BEGIN Provided entries
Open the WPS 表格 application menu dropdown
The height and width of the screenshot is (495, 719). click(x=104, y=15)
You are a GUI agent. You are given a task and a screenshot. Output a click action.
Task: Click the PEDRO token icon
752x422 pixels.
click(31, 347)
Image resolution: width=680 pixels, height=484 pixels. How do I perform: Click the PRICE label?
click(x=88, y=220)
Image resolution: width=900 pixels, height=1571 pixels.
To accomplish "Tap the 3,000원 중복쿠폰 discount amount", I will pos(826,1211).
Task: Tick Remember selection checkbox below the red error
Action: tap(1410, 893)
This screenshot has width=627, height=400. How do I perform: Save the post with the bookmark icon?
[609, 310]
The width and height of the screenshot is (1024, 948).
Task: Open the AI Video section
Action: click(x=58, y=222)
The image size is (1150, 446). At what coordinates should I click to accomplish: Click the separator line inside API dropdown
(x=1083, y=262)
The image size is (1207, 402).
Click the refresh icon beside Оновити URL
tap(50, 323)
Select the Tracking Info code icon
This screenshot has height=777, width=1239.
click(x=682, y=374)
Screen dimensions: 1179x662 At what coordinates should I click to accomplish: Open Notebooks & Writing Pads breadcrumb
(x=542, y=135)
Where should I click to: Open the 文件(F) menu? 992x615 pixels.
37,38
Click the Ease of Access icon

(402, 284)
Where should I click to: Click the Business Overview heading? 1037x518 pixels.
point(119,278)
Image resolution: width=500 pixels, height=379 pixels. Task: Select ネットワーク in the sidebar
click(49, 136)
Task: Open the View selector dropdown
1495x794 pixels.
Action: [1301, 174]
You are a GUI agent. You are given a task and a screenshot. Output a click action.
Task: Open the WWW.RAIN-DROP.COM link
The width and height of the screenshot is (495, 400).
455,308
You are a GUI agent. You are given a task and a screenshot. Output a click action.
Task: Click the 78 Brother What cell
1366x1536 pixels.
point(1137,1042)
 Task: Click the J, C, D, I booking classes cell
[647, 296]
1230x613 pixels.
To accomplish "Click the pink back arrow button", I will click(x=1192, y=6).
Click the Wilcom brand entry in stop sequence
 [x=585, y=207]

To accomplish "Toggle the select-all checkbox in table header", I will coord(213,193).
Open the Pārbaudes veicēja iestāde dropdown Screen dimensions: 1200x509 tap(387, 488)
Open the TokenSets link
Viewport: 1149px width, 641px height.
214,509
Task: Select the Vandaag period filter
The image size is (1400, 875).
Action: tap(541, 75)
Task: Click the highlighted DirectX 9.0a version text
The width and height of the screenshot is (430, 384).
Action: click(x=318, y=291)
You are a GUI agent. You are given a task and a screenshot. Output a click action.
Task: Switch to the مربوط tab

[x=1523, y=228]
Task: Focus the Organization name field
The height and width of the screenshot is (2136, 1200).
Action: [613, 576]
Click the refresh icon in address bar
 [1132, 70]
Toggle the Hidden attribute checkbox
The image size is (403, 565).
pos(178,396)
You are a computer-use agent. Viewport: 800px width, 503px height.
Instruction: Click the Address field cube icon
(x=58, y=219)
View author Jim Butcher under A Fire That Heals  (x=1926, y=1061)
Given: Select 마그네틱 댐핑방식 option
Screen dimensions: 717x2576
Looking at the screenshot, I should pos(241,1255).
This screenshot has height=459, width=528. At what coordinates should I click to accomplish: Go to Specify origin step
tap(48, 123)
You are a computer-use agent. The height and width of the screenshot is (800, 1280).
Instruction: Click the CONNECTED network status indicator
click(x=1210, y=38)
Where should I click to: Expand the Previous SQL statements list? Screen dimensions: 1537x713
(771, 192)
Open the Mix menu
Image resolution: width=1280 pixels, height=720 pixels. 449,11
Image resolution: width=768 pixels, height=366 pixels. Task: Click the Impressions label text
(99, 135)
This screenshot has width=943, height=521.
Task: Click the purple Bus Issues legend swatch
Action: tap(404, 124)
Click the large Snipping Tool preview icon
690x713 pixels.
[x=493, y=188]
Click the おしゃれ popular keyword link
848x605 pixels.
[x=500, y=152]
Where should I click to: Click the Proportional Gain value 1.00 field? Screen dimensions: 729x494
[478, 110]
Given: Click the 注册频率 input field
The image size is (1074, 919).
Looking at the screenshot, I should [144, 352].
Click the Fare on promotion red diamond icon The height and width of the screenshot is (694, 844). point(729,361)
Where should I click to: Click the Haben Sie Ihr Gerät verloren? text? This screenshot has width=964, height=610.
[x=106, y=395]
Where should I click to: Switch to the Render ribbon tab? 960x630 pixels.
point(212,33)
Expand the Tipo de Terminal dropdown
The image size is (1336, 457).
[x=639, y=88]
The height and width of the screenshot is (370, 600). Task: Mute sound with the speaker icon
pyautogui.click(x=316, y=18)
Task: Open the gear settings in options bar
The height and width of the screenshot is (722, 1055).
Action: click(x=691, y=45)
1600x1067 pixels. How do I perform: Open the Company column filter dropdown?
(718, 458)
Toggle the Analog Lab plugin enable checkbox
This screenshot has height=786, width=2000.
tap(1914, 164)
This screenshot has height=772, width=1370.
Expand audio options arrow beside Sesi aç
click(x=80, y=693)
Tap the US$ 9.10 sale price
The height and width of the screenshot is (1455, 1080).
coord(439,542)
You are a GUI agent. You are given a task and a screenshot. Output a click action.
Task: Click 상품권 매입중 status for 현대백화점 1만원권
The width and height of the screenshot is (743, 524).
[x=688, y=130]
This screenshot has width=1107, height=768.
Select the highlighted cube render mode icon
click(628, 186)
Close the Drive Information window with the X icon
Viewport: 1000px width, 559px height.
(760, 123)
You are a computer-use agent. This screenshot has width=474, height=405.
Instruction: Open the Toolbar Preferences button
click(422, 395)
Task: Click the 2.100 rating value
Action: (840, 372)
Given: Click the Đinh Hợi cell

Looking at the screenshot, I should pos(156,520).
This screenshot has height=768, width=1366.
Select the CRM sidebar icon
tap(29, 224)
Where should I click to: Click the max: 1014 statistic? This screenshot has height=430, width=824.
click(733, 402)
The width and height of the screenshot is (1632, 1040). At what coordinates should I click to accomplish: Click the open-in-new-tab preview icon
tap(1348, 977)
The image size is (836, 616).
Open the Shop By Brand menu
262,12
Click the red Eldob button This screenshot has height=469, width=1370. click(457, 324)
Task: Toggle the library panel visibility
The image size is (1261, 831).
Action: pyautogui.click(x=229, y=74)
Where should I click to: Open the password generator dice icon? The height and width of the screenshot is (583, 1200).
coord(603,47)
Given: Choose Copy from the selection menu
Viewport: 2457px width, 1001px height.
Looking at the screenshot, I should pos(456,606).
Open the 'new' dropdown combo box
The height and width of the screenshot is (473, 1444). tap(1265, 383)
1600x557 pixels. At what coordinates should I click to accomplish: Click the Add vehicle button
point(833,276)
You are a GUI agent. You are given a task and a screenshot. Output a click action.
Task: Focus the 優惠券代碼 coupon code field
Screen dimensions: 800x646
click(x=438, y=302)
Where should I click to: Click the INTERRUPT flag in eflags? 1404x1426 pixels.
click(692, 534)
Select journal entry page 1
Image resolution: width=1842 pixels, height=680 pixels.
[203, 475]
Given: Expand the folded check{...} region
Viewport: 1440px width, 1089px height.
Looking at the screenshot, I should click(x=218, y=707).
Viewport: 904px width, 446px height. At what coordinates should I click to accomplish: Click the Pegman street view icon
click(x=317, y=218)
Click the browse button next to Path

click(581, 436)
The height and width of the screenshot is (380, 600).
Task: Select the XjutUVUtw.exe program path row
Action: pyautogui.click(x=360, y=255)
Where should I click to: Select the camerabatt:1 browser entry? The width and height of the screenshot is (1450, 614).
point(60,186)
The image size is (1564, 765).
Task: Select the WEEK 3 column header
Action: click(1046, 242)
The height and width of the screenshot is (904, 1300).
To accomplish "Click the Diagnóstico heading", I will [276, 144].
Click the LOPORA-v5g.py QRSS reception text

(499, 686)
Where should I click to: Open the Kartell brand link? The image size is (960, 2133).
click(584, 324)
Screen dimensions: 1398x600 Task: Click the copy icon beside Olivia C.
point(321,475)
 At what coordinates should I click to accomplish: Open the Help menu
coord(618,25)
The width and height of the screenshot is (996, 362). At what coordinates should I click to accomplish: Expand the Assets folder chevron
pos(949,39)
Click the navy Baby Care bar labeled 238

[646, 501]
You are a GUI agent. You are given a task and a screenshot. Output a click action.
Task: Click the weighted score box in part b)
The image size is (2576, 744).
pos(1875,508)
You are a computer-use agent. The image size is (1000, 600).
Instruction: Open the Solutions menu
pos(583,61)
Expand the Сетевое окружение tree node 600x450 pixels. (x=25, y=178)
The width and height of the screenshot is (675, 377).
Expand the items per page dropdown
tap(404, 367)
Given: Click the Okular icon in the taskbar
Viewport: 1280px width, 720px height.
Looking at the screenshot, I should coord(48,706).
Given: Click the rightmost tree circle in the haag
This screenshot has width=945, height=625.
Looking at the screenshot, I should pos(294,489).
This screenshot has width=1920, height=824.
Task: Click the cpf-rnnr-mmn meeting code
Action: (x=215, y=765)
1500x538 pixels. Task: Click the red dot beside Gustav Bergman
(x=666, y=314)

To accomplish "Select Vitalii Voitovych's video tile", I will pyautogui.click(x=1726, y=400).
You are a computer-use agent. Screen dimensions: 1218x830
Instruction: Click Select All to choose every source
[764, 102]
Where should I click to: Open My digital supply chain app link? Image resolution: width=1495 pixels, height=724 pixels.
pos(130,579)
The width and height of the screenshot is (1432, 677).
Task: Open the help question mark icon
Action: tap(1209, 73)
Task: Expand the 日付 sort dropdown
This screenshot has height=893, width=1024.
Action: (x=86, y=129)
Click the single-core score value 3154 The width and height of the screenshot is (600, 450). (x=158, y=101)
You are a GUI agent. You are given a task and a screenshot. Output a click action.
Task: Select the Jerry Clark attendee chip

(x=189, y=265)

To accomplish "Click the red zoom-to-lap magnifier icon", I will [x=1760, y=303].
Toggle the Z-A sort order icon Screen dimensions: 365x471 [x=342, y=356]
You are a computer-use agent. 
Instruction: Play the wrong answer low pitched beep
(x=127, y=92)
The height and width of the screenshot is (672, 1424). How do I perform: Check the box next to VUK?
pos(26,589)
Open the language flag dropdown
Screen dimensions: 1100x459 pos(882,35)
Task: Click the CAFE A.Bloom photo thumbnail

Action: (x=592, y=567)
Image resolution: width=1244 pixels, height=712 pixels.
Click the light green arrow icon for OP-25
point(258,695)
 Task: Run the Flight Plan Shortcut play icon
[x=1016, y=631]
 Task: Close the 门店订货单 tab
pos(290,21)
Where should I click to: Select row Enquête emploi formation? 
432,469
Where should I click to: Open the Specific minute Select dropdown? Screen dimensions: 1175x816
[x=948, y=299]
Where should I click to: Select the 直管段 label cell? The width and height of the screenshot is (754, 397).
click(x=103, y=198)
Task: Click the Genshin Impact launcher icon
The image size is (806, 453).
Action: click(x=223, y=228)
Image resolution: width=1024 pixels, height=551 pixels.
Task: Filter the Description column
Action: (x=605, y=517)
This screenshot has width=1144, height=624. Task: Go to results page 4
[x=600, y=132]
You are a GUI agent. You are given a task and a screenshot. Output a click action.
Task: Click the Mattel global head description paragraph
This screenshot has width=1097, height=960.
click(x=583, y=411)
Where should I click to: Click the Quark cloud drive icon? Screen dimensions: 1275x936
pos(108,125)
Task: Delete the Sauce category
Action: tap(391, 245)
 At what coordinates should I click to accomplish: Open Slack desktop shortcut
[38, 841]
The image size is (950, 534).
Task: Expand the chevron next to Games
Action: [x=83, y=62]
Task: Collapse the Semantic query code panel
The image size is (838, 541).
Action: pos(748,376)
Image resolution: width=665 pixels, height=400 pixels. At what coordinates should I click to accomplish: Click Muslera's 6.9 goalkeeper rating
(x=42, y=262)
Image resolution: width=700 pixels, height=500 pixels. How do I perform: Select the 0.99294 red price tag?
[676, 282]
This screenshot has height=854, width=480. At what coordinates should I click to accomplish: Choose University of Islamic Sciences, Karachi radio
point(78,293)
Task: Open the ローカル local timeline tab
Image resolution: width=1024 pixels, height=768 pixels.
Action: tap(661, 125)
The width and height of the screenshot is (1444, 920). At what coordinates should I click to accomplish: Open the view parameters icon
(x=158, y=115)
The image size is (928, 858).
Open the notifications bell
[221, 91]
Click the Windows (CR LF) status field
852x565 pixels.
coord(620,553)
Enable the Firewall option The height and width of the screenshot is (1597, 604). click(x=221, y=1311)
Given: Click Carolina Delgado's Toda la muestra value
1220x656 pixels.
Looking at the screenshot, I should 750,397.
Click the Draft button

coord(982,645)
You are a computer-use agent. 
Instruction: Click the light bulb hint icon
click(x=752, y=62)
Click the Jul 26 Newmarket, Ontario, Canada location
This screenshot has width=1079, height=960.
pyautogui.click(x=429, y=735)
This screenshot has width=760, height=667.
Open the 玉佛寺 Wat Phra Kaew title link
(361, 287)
END Provided entries
● What the task asks: Your answer must be the lines above from the one containing "Where should I click to: Click the INTERRUPT" to the one containing "Given: Expand the", both included, restated word for word.

● Response area:
Where should I click to: Click the INTERRUPT flag in eflags? 1404x1426 pixels.
click(692, 534)
Select journal entry page 1
Image resolution: width=1842 pixels, height=680 pixels.
[203, 475]
Given: Expand the folded check{...} region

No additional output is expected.